▸ **Stored data entries**:
────────

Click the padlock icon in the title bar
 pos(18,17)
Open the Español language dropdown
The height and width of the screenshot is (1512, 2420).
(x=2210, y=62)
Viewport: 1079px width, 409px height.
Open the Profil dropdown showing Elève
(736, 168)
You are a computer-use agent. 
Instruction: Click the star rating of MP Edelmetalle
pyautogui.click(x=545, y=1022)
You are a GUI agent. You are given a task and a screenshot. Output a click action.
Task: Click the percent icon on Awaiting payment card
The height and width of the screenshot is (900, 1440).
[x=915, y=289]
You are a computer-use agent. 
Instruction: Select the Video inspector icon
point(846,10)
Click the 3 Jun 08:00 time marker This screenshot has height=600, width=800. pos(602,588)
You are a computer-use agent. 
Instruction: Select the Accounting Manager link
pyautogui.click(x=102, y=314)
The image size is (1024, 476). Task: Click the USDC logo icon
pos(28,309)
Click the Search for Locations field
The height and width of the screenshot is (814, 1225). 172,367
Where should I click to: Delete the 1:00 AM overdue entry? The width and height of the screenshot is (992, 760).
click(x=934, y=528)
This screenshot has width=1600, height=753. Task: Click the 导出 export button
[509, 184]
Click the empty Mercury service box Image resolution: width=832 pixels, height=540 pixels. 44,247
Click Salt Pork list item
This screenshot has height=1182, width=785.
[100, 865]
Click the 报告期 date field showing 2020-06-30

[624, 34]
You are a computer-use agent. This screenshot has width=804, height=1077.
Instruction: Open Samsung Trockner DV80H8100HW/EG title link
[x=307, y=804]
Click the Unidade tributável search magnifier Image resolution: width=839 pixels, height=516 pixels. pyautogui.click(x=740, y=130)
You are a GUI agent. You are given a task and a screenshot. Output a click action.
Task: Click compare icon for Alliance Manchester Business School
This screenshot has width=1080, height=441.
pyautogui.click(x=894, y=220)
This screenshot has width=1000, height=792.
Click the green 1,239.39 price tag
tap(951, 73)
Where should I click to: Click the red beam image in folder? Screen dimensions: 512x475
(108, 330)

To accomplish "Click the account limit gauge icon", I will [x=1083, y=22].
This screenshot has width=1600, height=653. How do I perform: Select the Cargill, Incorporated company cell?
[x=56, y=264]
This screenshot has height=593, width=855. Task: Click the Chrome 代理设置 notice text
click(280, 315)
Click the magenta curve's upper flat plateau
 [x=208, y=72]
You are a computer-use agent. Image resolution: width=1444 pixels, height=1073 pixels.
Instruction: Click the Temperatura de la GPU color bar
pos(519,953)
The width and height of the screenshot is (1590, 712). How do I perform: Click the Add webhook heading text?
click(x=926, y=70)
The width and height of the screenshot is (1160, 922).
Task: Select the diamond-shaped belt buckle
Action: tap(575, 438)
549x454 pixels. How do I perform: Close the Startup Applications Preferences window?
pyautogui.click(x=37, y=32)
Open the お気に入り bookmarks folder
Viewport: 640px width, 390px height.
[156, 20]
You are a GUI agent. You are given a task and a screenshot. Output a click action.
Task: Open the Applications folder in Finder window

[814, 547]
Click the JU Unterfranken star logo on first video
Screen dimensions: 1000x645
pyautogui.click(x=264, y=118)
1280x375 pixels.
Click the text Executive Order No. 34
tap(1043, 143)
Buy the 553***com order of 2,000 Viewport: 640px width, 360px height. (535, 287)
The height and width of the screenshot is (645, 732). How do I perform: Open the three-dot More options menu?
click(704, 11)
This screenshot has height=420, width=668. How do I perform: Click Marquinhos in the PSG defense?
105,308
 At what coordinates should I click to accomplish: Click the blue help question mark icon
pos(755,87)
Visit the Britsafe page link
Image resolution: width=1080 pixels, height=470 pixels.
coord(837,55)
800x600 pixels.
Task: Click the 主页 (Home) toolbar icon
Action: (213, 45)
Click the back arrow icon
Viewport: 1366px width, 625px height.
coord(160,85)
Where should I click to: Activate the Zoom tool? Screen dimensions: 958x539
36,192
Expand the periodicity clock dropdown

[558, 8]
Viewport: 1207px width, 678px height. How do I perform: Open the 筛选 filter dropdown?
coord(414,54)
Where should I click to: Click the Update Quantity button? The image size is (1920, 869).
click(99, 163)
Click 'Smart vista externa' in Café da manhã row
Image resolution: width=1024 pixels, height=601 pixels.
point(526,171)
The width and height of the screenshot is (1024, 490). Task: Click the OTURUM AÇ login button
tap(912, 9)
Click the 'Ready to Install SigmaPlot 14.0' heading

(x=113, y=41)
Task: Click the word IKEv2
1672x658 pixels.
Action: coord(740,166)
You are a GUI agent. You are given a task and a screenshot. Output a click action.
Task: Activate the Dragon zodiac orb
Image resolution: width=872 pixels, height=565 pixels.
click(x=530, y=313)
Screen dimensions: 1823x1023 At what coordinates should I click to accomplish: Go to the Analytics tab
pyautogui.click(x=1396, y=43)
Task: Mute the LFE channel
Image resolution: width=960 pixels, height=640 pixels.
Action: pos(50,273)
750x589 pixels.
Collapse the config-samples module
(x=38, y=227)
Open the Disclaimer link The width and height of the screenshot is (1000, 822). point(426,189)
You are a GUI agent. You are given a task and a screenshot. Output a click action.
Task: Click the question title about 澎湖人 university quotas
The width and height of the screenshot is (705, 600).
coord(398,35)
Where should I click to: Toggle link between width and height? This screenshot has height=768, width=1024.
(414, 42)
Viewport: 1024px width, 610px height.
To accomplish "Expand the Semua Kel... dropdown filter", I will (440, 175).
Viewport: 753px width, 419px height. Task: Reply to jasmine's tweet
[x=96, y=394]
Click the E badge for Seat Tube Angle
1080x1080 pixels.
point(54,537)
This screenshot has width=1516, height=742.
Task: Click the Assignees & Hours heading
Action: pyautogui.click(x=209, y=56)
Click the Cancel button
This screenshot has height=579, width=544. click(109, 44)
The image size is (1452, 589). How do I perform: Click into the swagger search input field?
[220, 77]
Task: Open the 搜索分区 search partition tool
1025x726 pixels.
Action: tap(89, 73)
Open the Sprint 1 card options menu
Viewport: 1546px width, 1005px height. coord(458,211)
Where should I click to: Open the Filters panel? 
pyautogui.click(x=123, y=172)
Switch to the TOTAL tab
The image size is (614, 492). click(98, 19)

────────

▸ **Problem to solve**: Please filter the data down to the lines containing the word "will".

▸ **Exercise answer**:
To accomplish "Click the account limit gauge icon", I will [x=1083, y=22].
To accomplish "Expand the Semua Kel... dropdown filter", I will (440, 175).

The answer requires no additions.